**ENTRIES SHOWN:**
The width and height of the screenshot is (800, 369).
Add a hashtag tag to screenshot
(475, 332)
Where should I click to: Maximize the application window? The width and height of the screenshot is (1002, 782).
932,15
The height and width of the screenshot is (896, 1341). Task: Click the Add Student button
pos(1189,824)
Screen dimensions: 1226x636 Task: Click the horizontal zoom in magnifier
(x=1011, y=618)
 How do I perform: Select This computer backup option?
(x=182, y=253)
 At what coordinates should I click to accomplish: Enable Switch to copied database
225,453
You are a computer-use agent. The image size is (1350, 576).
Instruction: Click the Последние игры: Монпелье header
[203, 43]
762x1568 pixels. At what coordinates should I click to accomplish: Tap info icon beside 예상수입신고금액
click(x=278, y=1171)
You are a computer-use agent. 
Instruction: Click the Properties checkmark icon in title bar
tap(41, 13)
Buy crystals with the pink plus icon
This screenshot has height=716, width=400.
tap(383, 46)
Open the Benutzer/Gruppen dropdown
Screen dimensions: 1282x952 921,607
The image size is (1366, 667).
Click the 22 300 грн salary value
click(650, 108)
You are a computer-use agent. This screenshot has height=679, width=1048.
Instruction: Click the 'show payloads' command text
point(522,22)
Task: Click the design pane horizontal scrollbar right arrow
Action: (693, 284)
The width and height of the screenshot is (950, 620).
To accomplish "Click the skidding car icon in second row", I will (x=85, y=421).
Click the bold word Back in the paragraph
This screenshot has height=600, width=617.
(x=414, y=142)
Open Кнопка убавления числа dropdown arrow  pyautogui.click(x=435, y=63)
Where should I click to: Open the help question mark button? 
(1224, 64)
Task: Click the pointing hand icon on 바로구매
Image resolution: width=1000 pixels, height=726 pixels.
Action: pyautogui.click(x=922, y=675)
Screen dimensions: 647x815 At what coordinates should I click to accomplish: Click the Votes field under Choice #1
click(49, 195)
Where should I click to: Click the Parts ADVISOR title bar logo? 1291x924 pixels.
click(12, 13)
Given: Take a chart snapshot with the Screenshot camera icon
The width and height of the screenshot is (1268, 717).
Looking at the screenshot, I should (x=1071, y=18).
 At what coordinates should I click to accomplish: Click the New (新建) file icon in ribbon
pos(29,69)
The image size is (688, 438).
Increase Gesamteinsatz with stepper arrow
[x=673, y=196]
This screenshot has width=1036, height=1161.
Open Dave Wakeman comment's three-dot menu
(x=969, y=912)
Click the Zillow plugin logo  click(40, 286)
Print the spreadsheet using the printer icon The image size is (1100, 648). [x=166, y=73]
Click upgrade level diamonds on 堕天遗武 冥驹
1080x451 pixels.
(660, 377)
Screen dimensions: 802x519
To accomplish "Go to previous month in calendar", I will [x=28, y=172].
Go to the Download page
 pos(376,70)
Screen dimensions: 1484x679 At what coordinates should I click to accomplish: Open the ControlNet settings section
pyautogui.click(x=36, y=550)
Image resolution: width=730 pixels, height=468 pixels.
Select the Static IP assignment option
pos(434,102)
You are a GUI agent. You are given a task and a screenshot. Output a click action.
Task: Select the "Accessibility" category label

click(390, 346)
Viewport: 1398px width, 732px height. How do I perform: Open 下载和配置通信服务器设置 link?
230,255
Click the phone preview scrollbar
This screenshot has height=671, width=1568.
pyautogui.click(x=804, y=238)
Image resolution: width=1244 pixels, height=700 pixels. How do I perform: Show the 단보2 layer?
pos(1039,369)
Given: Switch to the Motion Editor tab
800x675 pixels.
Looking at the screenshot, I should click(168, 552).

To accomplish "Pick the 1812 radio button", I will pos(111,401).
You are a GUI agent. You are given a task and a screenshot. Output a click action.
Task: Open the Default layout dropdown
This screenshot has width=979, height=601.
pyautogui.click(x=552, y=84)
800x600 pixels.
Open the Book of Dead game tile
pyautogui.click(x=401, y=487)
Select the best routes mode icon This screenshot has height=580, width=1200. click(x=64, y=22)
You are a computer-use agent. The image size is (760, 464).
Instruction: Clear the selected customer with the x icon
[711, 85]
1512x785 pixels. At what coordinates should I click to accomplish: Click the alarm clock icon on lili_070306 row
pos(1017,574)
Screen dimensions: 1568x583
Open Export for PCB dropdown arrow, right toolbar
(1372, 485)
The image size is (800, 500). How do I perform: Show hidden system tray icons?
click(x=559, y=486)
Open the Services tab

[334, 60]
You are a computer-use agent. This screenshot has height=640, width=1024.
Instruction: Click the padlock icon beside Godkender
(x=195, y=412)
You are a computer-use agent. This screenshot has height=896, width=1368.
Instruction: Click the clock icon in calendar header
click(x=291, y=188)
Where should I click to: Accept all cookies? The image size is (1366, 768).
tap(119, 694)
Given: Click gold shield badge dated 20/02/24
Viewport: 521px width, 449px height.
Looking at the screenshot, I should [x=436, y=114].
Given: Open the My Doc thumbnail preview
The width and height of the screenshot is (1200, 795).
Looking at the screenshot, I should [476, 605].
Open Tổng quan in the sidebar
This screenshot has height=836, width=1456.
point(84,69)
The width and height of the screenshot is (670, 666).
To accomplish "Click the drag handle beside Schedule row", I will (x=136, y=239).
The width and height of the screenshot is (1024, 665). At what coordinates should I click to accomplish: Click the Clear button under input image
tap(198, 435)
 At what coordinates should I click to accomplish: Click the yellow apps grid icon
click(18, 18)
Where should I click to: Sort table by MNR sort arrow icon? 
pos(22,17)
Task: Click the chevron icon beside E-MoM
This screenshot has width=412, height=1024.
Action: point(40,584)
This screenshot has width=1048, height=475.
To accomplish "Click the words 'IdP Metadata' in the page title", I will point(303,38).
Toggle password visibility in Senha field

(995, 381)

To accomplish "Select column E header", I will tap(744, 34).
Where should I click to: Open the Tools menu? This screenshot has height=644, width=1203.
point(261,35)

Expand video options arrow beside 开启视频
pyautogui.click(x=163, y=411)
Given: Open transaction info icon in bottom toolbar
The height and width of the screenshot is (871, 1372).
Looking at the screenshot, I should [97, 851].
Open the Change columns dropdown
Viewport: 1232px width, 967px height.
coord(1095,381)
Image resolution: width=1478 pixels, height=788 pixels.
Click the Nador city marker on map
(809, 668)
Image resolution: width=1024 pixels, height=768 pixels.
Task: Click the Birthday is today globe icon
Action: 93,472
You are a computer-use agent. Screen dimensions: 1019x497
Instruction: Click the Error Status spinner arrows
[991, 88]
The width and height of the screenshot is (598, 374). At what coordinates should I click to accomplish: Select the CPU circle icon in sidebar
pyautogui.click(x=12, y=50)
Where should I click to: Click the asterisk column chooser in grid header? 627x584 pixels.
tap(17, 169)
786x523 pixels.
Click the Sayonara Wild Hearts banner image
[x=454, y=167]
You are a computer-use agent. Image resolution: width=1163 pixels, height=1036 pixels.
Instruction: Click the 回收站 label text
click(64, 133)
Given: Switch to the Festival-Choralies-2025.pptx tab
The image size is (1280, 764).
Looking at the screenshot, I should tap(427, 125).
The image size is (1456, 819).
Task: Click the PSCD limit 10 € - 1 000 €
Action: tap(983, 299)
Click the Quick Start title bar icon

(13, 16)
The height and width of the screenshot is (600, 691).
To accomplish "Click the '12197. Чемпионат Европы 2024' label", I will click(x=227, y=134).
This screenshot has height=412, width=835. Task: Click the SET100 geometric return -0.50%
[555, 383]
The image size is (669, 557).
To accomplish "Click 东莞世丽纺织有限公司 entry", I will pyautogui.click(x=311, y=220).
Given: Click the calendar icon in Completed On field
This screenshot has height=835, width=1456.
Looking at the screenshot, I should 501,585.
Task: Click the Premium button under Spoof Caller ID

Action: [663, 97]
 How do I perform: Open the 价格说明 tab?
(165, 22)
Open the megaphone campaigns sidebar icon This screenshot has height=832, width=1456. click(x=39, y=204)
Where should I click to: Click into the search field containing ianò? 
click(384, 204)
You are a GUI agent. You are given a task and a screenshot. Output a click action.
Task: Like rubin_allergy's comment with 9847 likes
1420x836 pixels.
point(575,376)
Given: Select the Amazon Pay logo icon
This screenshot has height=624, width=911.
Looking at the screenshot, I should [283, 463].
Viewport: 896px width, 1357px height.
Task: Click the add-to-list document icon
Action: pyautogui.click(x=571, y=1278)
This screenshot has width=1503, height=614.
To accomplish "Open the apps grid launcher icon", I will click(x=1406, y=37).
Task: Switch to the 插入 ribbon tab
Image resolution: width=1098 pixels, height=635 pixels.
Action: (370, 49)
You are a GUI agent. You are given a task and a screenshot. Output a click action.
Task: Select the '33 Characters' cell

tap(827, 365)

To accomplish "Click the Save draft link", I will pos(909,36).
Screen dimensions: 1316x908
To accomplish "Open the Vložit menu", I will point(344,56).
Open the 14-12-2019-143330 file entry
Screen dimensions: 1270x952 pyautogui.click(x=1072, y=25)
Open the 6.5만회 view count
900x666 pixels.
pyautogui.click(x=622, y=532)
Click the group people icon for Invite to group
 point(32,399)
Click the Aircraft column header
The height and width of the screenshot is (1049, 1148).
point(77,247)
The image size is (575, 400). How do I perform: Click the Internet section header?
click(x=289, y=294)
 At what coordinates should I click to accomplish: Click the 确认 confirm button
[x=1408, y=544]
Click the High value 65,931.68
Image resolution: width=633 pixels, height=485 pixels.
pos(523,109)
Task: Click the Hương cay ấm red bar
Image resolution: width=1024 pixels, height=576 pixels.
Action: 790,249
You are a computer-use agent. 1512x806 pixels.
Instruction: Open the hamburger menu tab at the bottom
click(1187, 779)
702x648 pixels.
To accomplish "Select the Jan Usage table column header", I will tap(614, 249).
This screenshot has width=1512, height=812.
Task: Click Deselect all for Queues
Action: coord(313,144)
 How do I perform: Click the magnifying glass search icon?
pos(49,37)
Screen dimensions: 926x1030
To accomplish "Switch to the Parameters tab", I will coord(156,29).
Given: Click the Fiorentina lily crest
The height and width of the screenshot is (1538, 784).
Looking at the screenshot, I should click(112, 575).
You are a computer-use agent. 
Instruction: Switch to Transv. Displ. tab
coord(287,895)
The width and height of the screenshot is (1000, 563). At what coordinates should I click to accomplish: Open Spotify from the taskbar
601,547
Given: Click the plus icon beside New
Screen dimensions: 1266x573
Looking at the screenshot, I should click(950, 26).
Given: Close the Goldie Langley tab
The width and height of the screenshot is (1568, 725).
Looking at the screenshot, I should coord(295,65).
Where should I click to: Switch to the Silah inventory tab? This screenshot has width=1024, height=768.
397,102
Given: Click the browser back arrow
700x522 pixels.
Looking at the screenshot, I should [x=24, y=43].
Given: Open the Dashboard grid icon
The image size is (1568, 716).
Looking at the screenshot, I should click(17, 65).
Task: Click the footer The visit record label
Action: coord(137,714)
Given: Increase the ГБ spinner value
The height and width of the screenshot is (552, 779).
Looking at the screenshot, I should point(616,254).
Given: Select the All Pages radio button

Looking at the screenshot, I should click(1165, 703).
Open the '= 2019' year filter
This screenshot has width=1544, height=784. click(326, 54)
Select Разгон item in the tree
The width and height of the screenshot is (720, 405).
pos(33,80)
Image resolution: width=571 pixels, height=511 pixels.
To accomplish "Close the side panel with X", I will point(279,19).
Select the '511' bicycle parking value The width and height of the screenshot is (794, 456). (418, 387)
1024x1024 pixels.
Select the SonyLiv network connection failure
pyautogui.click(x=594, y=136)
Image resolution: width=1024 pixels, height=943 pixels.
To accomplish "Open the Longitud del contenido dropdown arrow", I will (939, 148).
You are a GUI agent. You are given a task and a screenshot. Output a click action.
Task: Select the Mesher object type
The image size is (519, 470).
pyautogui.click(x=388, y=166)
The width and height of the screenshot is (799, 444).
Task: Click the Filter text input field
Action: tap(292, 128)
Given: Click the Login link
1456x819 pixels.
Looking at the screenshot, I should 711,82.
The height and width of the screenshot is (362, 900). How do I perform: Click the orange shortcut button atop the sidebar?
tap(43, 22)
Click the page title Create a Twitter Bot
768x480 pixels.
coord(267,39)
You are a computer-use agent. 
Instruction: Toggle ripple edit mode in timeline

**YOUR OBJECTIVE:**
Copy every line from the material in which the word "mode" can be found.

**RESPONSE FOR THIS EXERCISE:**
Select the best routes mode icon This screenshot has height=580, width=1200. click(x=64, y=22)
Instruction: Toggle ripple edit mode in timeline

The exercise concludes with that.